Na co dzień ćwiczą tu płetwonurkowie, bo choć jezioro małe, to głębokie i przejrzyste. Zakładają kombinezony, przypinają butle z tlenem i penetrują zalane zakamarki dawnego kamieniołomu albo uczą adeptów trudnej sztuki nurkowania.
Tak było i w ubiegły piątek. Akurat wróciło gorące lato, toteż oprócz płetwonurków jezioro skusiło wielu zwykłych amatorów kąpieli. Był wśród nich mieszkaniec Piechcina Adam F. (?33 l.).
- Skoczył do wody i już nie wypłynął - opowiadają świadkowie tragedii. Uderzył o dno i stracił przytomność? - Niemożliwe. Tu jest głęboko. Raczej zimne prądy go zabiły - domyślają się.

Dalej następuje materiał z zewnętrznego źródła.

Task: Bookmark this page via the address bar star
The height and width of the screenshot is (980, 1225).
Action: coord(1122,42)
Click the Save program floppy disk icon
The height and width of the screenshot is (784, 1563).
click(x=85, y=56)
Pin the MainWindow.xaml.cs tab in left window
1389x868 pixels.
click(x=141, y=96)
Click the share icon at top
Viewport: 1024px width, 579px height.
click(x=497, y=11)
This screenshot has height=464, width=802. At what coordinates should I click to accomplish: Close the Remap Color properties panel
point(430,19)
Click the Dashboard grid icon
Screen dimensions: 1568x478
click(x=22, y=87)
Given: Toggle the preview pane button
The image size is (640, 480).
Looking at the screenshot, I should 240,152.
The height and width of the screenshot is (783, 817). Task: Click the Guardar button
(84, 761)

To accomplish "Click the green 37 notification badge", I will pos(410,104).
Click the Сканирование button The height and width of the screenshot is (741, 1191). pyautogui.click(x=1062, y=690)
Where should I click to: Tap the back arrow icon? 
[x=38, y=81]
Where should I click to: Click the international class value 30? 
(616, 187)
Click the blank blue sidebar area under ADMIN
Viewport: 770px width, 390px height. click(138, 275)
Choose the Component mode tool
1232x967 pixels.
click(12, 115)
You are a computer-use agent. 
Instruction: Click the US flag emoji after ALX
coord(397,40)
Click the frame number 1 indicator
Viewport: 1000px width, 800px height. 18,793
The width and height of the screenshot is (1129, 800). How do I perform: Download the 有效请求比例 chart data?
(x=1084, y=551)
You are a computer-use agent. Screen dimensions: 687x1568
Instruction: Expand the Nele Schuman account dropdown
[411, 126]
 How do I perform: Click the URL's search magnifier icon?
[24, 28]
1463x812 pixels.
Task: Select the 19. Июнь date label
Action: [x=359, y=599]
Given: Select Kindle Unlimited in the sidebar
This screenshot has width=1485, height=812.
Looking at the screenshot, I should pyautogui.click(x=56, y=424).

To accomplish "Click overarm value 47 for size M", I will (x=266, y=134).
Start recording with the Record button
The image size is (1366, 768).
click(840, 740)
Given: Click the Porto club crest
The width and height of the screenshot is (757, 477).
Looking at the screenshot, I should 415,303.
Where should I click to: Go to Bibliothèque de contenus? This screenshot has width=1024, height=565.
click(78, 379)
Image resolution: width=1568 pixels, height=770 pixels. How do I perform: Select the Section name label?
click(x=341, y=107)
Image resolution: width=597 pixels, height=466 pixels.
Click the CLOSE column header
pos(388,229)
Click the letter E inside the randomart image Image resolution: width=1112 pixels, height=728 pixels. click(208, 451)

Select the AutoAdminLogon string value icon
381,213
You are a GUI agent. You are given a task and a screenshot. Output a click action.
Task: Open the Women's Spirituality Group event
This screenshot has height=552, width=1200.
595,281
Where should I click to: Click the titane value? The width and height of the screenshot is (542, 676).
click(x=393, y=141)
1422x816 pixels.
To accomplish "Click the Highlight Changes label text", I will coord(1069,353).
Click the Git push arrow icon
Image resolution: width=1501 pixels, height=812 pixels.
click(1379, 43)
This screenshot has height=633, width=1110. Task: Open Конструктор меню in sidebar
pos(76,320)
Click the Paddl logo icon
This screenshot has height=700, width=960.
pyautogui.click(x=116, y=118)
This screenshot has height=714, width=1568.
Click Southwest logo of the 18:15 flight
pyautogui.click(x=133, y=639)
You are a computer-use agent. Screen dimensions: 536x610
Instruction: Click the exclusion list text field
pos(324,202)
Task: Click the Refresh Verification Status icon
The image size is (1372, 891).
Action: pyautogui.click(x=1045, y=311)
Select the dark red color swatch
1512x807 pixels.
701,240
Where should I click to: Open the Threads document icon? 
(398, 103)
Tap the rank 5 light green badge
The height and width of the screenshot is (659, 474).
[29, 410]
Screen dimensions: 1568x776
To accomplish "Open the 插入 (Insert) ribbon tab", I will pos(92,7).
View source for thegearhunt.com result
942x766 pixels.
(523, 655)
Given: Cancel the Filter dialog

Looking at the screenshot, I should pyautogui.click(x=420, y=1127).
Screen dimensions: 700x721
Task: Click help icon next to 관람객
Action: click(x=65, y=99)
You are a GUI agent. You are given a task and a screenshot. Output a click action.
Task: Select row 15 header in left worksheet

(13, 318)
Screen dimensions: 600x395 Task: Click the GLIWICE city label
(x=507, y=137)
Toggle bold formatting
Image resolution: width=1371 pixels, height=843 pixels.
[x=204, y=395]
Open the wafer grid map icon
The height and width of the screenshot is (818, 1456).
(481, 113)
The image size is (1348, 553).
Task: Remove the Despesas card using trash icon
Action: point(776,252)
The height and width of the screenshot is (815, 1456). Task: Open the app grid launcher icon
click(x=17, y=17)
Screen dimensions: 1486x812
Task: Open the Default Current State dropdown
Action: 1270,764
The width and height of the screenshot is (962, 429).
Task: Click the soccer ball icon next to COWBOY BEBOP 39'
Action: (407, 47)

Płetwonurkowie natychmiast ruszyli na ratunek, wyciągnęli mężczyznę na brzeg, ale było już za późno. - To już trzeci topielec w tym roku - mówi Krzysztof Jaźwiński (40 l.) z Komendy Powiatowej Policji w Żninie. - W lutym zginęła tu kobieta, która uczyła się nurkować, a w maju mężczyzna. Wpadł do wody w ubraniu - wylicza nadkomisarz.
Wśród mieszkańców wsi jeziorko ma ugruntowaną opinię. - To przeklęte miejsce. 20 lat temu znaleziono tu skrępowanego mężczyznę. Ktoś go zabił i wrzucił do wody, żeby ukryć zbrodnię. Od tego czasu rok w rok topią się tu ludzie. Jakby coś ich wciągało - mówią miejscowi.
Zobacz: DWUMETROWY przestępca ukrył się przed policją w... szufladzie! "Dobra, panowie, już wychodzę"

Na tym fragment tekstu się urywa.